In the Sabah fiasco, President Benigno “PNoy” Aquino 3rd and his intelligence apparatus were oblivious to the plans, thus unable to dissuade the Kirams. And the Armed Forces were in no position to help the Kirams in this wild adventure — as indeed the Philippines should not. President PNoy may have taken the right decision, but he suffered criticisms from Malaysia and may have jeopardized further negotiations. The “Royal Sultanate” became a laughingstock, as many Filipinos in Sabah and the Philippines were ambivalent.

Bitter lessons learned
As in the WPS conundrum, the Sabah debacle points to a sad truth — the Philippines is a weak state, politically and militarily. These territories are ours by historical right, yet we are unable to hold on and keep them. Our neighboring countries know pretty well we don’t possess a reliable, credible, and effective deterrent even for self-defense. There was a time when we had the respect of our neighbors. Now we don’t. And we have been sheepishly arrogant about our diplomatic and foreign relations with old reliable allies where we have existing defense treaties.

Even our defense policies are antiquated. An archipelago with shorelines longer than that of the US to protect, our armed forces development advanced in the wrong direction. We are biased toward fighting decades- old communist and Muslim insurgencies which in advanced countries fall within the purview of police work. So, our focus is on our armed forces oriented to fight our kin within, not the actual and imminent outside threat. Invariably, we don’t have the wherewithal, ships and maritime assets to patrol and guard our territories. Compared to our Asian neighbors, our military strength has deteriorated since we were under American tutelage.
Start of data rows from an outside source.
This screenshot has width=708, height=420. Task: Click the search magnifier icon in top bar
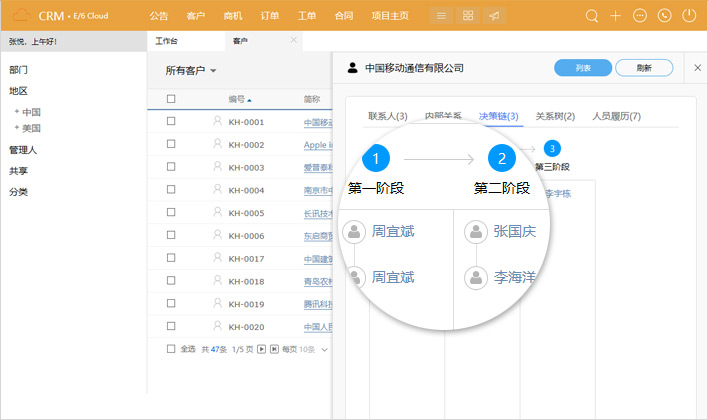(592, 16)
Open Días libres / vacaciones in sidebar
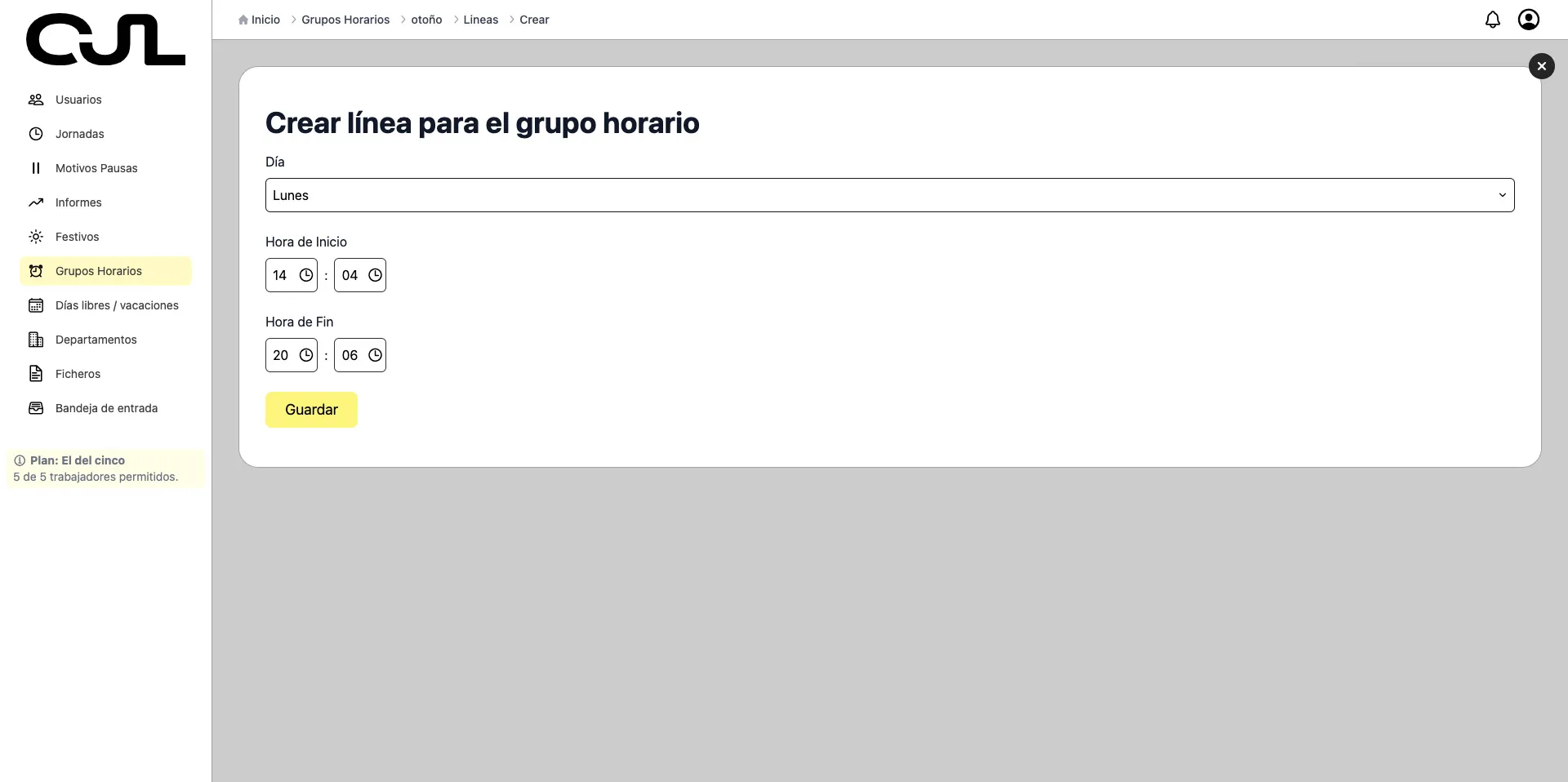This screenshot has width=1568, height=782. (117, 305)
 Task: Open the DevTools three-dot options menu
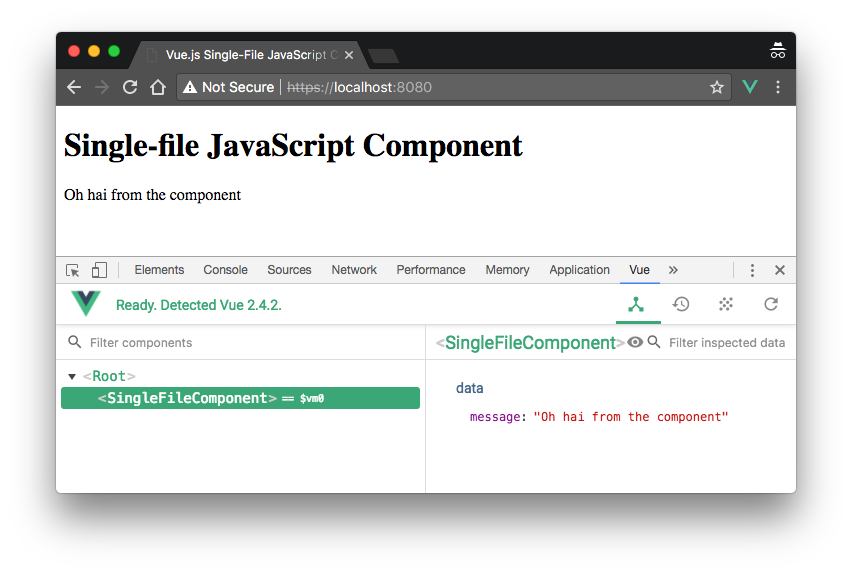click(752, 270)
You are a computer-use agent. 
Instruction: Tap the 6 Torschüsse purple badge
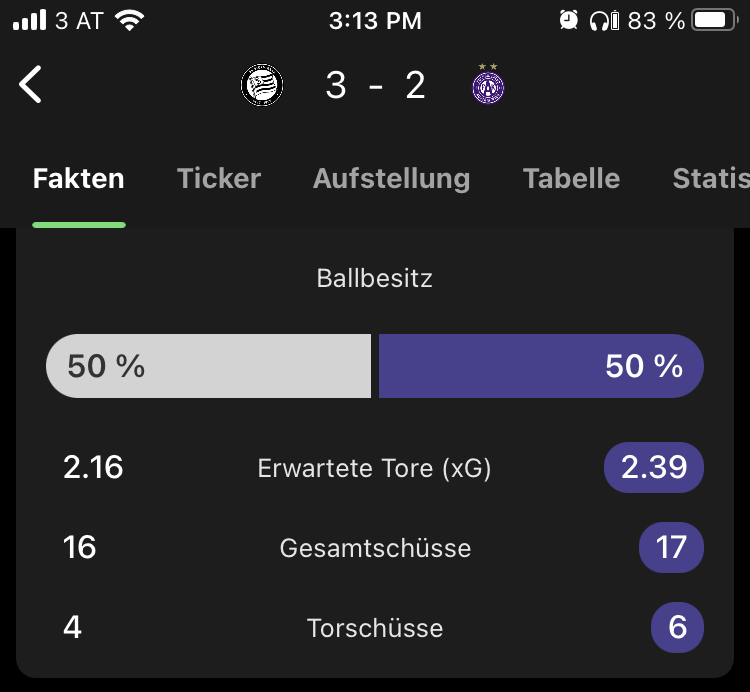point(677,627)
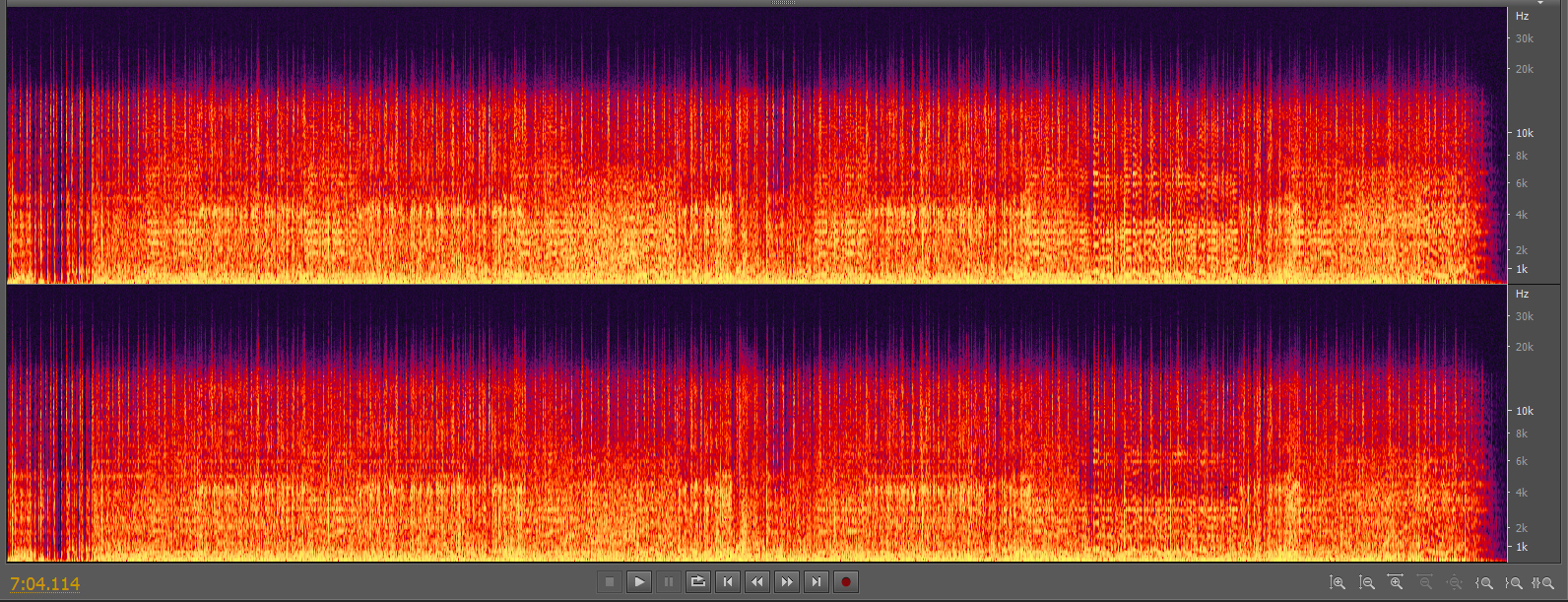This screenshot has width=1568, height=602.
Task: Toggle loop playback mode
Action: click(698, 582)
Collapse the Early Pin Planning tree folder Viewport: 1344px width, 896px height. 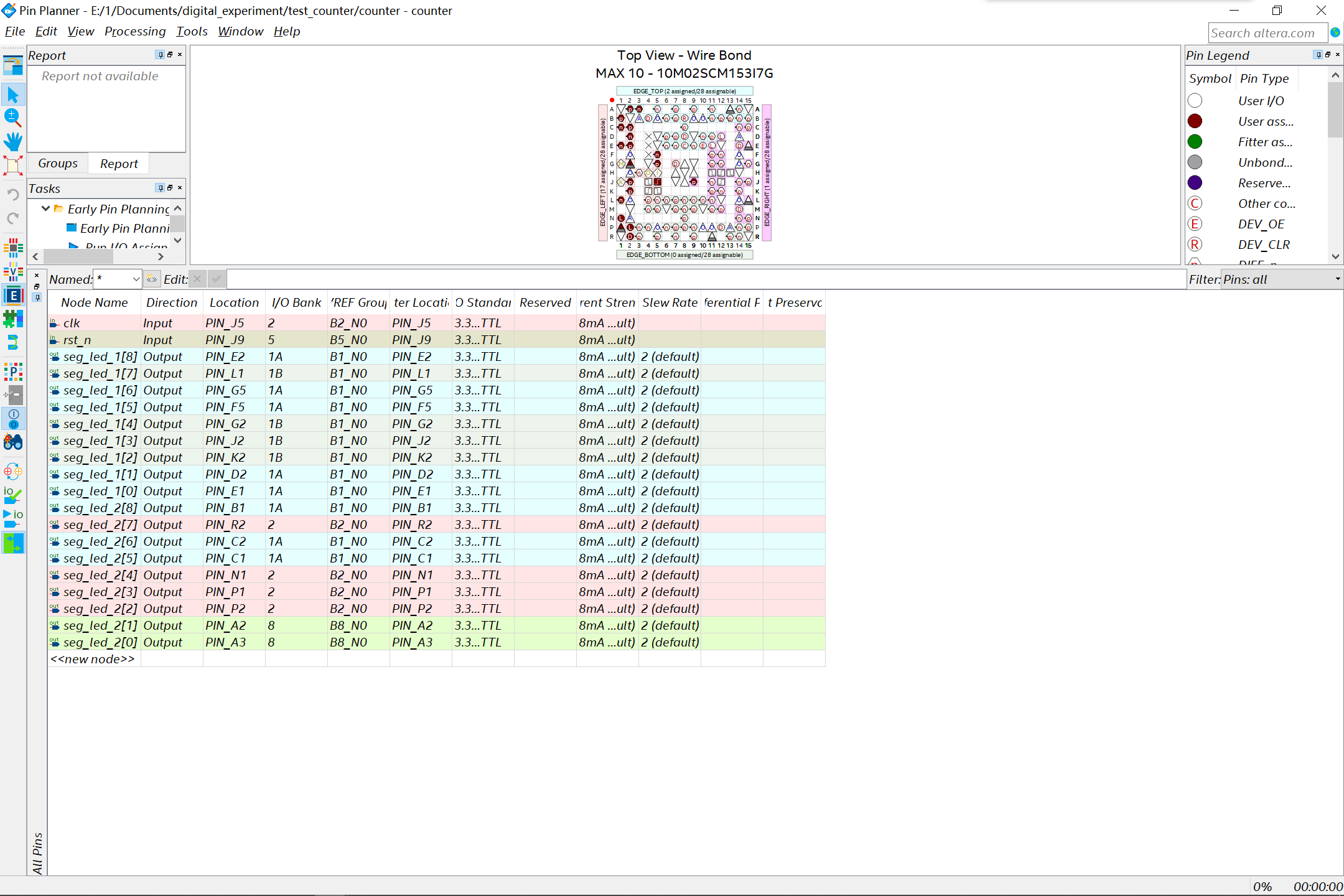point(45,208)
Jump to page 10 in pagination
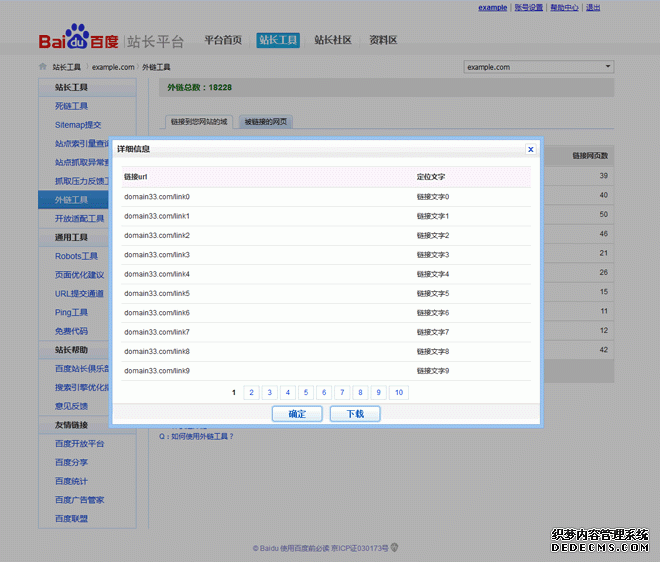 399,393
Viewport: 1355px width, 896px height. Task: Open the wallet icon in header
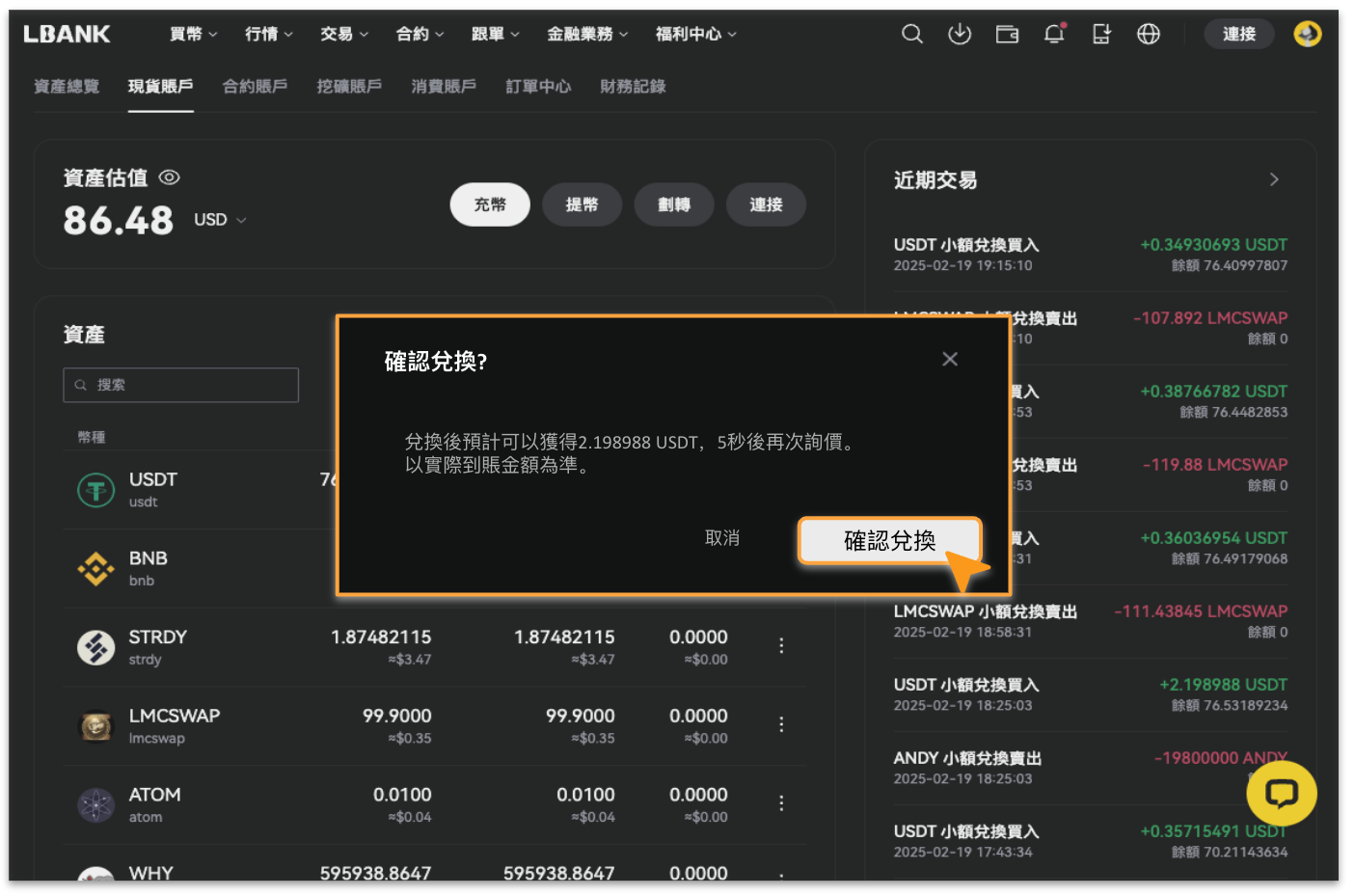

To exacerbate the situation, we continue erroneously to rely on America and its military equipment detritus even after we booted their bases out of Clark and Subic. Malaysia, militarily weak at the height of our konfrontasi over North Borneo, now possesses an armed force tremendously more advanced than ours. We lost our chance to take back Sabah.

As to our defense against conventional external threats, our mindset is still attuned to an obsolete National Defense Act promulgated 80 years ago when we were a commonwealth and protected by the US defense umbrella. The current Defense Secretary Delfin Lorenza has been making a case for changing “…the military structure to one that is more responsive to current and future non-conventional threats.” But our civilian government and its bureaucracy are set on different priorities.

Rafael Alunan 3rd, chairman of the Philippine Council for Foreign Relations, is among the few progressive politico-military strategists who has been reciting the same mantra for years to modernize the armed forces. This distinguished cabinet secretary of two presidents, has this to say: “…At least 2 percent of our annual GDP should be dedicated to retooling and modernizing our uniformed services until we attain optimal goals.” He understands the exigencies of the threats in the WPS against our fisherfolk and more importantly, the civilian component of the defense of our coasts. He has thrown the idea that to enforce maritime laws President Duterte caused the formation of 300 maritime Cafgu ships on a joint maritime task force of BFAR and Coast Guard vessels. This is the hard lesson learned when we lost Panatag Shoal/Bajo de Masinloc (Scarborough) to China’s maritime militia in a confrontation in 2012.

“This new defense posture would also be credible enough to persuade Malaysia to internationally sponsored negotiations to seek a lasting and fair solution to the North Borneo (Sabah) issue. The need to modernize our armed forces is not meant to project a new belligerency. As Alunan puts this succinctly, “… we need to protect our national interest to further the nation’s economic growth and sustainable development. We extend our hand of friendship, but we will defend our interests.” This is an apt message to both China and Malaysia in the WPS.